WORK ORDER -
Nothing other than the lines from the one containing "Task: Select the 09:35 AM IMAX show" through the last line of the data below should be output, each reproduced exactly.
** Opening EXERCISE INPUT block **
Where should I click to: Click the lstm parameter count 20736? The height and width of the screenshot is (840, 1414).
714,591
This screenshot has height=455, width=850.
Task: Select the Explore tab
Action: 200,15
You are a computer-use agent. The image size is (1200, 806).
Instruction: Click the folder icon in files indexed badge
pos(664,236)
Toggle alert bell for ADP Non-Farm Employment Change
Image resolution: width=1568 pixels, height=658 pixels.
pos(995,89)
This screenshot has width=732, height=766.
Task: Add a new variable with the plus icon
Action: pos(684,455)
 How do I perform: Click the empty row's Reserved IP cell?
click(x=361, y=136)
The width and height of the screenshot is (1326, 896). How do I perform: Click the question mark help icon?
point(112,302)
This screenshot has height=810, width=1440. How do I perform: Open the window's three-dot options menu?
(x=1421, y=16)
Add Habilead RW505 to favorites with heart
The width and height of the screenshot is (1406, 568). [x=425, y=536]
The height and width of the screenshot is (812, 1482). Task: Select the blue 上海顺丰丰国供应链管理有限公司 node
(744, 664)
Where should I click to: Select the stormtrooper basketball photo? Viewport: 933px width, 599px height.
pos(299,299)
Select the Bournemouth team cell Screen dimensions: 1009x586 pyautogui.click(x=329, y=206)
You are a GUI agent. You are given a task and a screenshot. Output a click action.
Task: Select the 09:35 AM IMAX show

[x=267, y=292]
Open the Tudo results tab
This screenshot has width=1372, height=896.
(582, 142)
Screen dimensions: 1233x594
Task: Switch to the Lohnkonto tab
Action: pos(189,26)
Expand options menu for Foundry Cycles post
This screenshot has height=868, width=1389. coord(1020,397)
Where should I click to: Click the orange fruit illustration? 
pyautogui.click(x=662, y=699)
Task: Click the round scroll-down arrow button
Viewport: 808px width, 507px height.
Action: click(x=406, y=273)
** Closing EXERCISE INPUT block **
COMPLETED EXERCISE -
Task: Select the 09:35 AM IMAX show

[x=267, y=292]
Open the Tudo results tab
This screenshot has width=1372, height=896.
(582, 142)
Screen dimensions: 1233x594
Task: Switch to the Lohnkonto tab
Action: pos(189,26)
Expand options menu for Foundry Cycles post
This screenshot has height=868, width=1389. coord(1020,397)
Where should I click to: Click the orange fruit illustration? 
pyautogui.click(x=662, y=699)
Task: Click the round scroll-down arrow button
Viewport: 808px width, 507px height.
Action: click(x=406, y=273)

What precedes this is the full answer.